Óscar Burrieza López
- Country (sports): Spain
- Residence: Lugo, Spain
- Born: 22 July 1975 (age 51) Lugo, Spain
- Height: 1.70 m (5 ft 7 in)
- Turned pro: 1994
- Plays: Right-handed (two-handed backhand)
- Prize money: US$319,190

Singles
- Career record: 4–17
- Career titles: 0
- Highest ranking: No. 126 (17 Nov 1997)

Grand Slam singles results
- Australian Open: 1R (1997)
- Wimbledon: 1R (1997)

Doubles
- Career record: 2–5
- Career titles: 0
- Highest ranking: No. 298 (3 Nov 1997)

= Óscar Burrieza =

Spanish tennis player

Óscar Burrieza López (/es/; (Note: In isolation, Burrieza is pronounced /es/.) born 22 July 1975) is a Spanish tennis coach, former professional tennis player and sports columnist for the sports newspaper Marca. Known as "the best Galician tennis player of all time."

==Career==
Burrieza López struggled with injuries early in his career.
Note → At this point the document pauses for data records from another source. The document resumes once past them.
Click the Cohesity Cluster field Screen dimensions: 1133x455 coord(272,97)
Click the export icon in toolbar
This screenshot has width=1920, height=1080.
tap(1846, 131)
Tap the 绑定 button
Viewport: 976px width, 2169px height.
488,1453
In 1995 he required three operations on his left knee and on his Grand Slam debut, at the 1997 Australian Open, he had to retire after just four games against Richey Reneberg, having twisted his ankle.

The Spaniard lost in the opening round of the 1997 Wimbledon Championships, to Jason Stoltenberg .

He reached the quarter-finals of the 1998 Hong Kong Open.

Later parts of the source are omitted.